Le 7 juillet dernier, au moment d’assister au duo Portal-Negro à Arles, Léopold Gest m’a annoncé la nouvelle: Nicolle RAULIN venait de nous quitter.
La première fois que j’ai rencontré Nicolle, c’était en avril 80, lors d’un festival “Jazz Open” au Cap d’Agde. J’avais à régler un sévère problème de contrat entre notre association (Jazzimuts, qui programmait du Jazz à Toulouse) et le Willem Breuker Kollektief alors représenté par Gérard Terronès. Alors qu’elle ne nous connaissait que de réputation, Nicolle est intervenue telle une bonne fée, et tout a été instantanément réglé. Cela a été le début d’une relation de plus de 35 ans, marquée par sa générosité et sa bienveillance.

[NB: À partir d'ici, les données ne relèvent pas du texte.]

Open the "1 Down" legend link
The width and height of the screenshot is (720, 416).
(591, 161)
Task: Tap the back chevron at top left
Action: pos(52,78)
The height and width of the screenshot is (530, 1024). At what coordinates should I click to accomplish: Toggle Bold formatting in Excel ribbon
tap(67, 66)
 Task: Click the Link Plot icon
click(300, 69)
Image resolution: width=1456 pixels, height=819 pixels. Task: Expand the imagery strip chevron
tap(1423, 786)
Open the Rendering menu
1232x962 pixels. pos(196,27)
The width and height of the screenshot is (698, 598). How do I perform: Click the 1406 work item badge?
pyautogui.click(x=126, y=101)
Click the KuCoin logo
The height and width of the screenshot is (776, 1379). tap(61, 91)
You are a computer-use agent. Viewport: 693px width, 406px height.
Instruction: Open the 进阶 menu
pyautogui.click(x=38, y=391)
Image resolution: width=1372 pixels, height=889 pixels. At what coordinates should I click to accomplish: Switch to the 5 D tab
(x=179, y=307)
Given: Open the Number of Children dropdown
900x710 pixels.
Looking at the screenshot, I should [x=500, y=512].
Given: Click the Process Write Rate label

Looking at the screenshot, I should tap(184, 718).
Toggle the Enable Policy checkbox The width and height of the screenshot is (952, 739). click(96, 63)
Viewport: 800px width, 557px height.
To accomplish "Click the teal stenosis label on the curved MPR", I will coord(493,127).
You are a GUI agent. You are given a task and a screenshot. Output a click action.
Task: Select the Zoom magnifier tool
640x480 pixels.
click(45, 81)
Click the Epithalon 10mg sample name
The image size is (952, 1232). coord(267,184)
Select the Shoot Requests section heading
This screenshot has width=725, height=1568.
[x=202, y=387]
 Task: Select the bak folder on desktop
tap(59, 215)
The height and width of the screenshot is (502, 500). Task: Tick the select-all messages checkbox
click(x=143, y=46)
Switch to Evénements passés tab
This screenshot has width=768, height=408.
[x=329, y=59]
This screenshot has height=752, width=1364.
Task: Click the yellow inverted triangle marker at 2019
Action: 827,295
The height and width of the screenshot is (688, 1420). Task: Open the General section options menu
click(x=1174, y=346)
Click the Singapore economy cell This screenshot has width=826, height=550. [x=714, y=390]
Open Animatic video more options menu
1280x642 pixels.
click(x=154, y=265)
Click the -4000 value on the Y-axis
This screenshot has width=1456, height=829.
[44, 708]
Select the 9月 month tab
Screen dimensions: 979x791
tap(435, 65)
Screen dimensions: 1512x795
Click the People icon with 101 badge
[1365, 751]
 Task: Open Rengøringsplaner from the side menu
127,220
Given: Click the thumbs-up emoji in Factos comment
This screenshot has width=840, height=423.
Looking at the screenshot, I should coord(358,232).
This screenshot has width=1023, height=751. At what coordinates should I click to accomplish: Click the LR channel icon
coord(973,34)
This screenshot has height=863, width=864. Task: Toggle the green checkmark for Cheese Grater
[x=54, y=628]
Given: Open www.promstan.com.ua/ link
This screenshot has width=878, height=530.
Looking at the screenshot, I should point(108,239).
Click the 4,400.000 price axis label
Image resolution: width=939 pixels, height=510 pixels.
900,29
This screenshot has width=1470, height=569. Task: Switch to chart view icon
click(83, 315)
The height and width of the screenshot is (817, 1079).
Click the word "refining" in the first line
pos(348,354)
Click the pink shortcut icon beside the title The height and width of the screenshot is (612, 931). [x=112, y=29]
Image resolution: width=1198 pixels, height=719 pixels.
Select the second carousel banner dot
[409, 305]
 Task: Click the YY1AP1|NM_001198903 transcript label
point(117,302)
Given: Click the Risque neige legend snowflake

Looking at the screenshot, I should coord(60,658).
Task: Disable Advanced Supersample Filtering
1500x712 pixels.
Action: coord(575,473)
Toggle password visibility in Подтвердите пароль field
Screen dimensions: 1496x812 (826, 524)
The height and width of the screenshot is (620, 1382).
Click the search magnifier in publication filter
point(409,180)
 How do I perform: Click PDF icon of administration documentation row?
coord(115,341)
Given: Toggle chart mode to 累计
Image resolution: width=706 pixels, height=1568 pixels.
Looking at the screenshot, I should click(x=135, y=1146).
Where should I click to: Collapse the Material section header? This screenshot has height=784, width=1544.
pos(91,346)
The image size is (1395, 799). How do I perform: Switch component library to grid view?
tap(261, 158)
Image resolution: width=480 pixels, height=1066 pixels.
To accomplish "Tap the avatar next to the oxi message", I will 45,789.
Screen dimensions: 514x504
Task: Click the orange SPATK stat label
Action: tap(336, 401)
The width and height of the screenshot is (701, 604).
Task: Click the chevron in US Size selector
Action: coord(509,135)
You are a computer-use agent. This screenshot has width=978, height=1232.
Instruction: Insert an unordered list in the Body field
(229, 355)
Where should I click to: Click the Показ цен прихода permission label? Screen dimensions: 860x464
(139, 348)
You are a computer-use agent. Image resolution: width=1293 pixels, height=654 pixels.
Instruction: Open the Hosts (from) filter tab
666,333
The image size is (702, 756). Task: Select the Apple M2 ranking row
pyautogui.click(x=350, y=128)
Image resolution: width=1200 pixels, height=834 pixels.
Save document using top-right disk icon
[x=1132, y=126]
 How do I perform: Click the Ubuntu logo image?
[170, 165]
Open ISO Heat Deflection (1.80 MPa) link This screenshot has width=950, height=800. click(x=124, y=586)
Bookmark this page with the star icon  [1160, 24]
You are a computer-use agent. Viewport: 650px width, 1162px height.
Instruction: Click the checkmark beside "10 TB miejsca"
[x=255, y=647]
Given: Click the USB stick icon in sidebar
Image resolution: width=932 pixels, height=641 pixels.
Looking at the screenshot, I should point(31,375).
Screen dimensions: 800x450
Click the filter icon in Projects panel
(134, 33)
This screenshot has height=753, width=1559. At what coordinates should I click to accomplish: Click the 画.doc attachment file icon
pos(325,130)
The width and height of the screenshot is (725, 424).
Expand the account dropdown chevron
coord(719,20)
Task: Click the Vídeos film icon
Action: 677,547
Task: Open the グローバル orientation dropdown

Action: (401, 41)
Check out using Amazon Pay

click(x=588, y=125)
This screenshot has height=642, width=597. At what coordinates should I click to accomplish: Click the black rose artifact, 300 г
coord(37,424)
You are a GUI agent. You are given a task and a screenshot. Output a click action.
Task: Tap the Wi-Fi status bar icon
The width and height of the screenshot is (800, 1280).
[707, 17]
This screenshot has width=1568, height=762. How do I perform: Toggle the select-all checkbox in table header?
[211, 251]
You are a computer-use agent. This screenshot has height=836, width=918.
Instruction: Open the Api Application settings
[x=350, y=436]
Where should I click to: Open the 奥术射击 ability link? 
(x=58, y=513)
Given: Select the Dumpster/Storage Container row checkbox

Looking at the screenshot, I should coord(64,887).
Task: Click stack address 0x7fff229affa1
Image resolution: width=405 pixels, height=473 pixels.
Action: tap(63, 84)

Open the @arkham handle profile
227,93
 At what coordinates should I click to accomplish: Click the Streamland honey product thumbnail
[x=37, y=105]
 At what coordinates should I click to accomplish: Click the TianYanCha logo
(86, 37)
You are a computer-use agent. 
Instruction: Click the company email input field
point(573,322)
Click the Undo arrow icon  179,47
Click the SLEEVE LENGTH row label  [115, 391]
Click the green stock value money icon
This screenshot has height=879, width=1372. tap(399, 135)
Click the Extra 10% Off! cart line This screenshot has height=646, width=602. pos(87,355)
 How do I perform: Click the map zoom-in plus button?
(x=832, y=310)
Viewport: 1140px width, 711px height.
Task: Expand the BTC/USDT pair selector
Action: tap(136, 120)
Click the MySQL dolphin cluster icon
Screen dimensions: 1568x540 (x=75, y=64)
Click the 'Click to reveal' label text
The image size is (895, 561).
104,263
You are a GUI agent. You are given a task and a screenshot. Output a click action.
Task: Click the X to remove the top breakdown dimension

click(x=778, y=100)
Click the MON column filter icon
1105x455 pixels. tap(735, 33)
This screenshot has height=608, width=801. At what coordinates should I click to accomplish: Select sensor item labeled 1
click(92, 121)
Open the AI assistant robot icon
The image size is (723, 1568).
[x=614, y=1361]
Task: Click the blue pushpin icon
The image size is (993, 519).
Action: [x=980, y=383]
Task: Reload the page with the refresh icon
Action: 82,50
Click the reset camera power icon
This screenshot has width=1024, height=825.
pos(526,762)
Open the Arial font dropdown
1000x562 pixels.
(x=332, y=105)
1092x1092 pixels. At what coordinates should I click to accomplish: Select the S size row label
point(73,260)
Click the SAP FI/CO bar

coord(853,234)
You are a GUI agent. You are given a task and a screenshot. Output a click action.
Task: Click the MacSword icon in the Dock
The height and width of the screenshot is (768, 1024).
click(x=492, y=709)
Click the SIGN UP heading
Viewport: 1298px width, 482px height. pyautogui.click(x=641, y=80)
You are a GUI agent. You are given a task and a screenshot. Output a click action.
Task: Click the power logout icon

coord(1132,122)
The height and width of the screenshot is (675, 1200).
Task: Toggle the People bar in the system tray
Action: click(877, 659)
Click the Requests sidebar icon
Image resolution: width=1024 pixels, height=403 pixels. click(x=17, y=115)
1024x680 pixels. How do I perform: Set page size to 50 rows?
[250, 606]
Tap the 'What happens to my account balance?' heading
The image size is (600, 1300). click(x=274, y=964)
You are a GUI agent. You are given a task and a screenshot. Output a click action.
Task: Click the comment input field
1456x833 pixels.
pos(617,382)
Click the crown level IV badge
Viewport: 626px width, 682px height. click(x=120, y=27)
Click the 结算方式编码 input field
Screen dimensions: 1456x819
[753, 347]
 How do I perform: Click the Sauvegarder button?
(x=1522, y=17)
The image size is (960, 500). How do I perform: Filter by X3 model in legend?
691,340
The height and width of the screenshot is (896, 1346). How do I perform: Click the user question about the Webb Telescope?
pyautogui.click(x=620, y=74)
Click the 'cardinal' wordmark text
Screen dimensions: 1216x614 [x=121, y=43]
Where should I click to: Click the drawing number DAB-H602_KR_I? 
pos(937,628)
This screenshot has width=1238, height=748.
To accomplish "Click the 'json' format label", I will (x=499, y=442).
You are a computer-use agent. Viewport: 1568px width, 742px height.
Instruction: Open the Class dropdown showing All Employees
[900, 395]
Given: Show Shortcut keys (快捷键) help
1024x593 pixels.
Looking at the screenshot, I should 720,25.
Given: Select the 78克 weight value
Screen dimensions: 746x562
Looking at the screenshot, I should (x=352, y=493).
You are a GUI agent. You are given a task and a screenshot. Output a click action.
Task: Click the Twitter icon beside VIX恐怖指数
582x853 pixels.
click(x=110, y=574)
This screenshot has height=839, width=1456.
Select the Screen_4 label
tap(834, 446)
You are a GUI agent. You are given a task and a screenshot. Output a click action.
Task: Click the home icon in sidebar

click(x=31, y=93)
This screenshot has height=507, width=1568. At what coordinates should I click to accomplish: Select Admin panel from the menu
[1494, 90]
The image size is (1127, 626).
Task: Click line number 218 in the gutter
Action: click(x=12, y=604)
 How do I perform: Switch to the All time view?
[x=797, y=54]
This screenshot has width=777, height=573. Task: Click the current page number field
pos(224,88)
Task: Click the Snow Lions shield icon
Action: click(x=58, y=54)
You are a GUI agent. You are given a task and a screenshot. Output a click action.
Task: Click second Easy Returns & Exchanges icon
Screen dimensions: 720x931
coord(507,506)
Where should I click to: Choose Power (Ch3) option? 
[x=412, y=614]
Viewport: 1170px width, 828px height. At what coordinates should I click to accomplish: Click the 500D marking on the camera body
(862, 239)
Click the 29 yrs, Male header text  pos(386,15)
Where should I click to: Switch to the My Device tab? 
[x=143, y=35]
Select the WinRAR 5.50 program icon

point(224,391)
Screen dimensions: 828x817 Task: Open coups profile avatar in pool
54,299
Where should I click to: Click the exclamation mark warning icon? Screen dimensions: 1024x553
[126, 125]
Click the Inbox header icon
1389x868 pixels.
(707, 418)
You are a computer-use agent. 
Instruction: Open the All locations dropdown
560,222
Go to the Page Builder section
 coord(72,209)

C’était d’abord “les années Grenoble” où elle mettait tout le potentiel de la Maison de la Culture au service d’une programmation exigeante et audacieuse. Pionnière, elle associait et fédérait toutes les forces vives et les réseaux culturels locaux à la manifestation, au “Cargo” comme dans les musées ou les médiathèques des quartiers de la Villeneuve. Elle défrichait des “actions culturelles” qui n’en avaient pas encore le nom. Des chemins que tous ont suivis depuis.
C’est sur ces terrains que nous avons avons été si nombreux à nous rencontrer. Si certains l’ont oublié, nous lui sommes toutes et tous redevables des découvertes sensibles qu’elle nous a offertes, des compétences et des réseaux qu’elle a a contribué à faire éclore.
Figure du mundillito Jazz des années 80, nous la retrouvions, avec Corinne Léonet et tant d’autres, pour former une petite famille nomade. D’Angoulême à Grenoble, de Nîmes à St Rémy de Provence ou la Seyne-sur-mer.
Comme si elle avait le don d’ubiquité, elle était aussi aux côtés d’Henri Texier aux Rencontres “Jazz e Breizh” à La Roche-Jagu. Puis ses pas la conduisirent à devenir l’administratrice de la Compagnie Dominique Bagouet (socle de ce qui devait devenir le CCNM). L’occasion était, pour elle, trop belle de faire entrer le jazz à l’Opéra de Montpellier (qui hébergeait la Compagnie) et de renouer avec le champ d’une programmation que le JAM avait déserté. Plus tard, elle rejoint Nîmes, désormais sans Festival, où elle a relancé le Printemps du Jazz.
Grande professionnelle, elle essaimait sans compter mais savait aussi être cassante. Partout, elle restait fidèle aux artistes qu’elle avait largement contribué à faire découvrir en France, donnait aux Musiques Improvisées et de création des espaces inédits à défricher et offrait aux jeunes pousses d’alors, françaises ou internationales, l’occasion de se faire découvrir. Combien s’en souviennent aujourd’hui …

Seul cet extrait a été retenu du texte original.